ならば、多少強引にでも短期決戦で仕掛けるしかないとサイは判断し、銀製の槍を構えなおす。
「はぁ!」
気を吐き、全力で駆け出す。
この銀製の槍ならば、たとえ精霊が相手でも、通常の武器よりはダメージも与えられるはずだ。
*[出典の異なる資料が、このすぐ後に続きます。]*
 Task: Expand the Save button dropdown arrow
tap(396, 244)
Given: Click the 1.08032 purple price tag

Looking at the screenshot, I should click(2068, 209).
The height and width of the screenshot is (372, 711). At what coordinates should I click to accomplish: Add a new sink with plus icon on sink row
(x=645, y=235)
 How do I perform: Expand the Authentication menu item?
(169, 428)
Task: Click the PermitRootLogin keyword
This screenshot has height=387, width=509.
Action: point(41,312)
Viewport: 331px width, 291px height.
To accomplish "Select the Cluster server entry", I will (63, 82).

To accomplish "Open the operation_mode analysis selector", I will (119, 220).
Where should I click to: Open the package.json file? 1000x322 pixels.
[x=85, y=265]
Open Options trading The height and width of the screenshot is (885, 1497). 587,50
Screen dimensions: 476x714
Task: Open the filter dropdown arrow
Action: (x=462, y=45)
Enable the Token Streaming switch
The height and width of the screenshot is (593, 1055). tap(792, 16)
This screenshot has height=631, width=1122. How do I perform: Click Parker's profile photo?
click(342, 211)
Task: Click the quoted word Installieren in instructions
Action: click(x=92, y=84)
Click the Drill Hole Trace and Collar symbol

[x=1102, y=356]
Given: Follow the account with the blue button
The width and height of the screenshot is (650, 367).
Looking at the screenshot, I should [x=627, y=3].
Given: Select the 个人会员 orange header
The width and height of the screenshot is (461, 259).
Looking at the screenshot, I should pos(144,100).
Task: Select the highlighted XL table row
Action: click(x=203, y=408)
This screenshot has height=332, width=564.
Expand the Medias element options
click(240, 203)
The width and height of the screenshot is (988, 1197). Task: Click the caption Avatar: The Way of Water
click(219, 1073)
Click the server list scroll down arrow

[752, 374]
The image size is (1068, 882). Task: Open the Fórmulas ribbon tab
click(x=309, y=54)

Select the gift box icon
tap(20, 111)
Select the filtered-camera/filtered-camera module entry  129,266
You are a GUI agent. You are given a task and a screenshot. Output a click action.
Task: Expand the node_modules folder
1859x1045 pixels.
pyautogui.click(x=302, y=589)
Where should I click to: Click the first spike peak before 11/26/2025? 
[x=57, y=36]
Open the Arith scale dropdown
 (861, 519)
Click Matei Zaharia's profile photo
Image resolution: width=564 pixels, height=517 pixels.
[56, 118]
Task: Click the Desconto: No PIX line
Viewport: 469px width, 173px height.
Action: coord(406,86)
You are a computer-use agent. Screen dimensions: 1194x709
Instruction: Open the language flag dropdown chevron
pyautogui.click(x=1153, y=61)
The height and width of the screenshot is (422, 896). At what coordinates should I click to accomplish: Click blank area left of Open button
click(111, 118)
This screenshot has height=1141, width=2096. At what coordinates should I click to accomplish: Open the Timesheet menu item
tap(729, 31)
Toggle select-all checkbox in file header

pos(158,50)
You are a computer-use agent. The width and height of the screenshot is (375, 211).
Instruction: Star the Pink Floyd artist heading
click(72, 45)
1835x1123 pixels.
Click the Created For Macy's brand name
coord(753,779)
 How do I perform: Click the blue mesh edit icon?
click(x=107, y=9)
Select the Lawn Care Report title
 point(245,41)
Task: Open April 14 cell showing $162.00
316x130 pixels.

オケアニデスも、サイのチャージ攻撃に気づき水の槍で応戦した。
ドスドスと音を立てて襲い掛かってくるオケアニデスの猛攻は、水の鎧だけでは到底防ぎきれないものだが、サイはスピードを落とさず声を上げて突進をする。
「届けっ!」
気合とともに全体重を槍に乗せて、オケアニデスに突きだす。
その槍先はオケアニデスの胸を貫き、水しぶきが派手に飛び散っていった。
オケアニデスがそれでも抵抗しようとするが、そこにユーンの石つぶてが炸裂し、オケアニデスを模っていた海水が、その場で弾けて海に還った。
「許せよ……精霊界にもどって、養生していてくれ」
サイは、おそらく罪はなかったであろう精霊にそう謝り、遅れて全身を駆けめぐってきた激痛に顔を歪ませて膝まづく。
「サイ、大丈夫ですか!?」
駆けつけてきたユーンに手を上げて「大丈夫だ」と答えるが、サイはそのまま気を失ってしまった。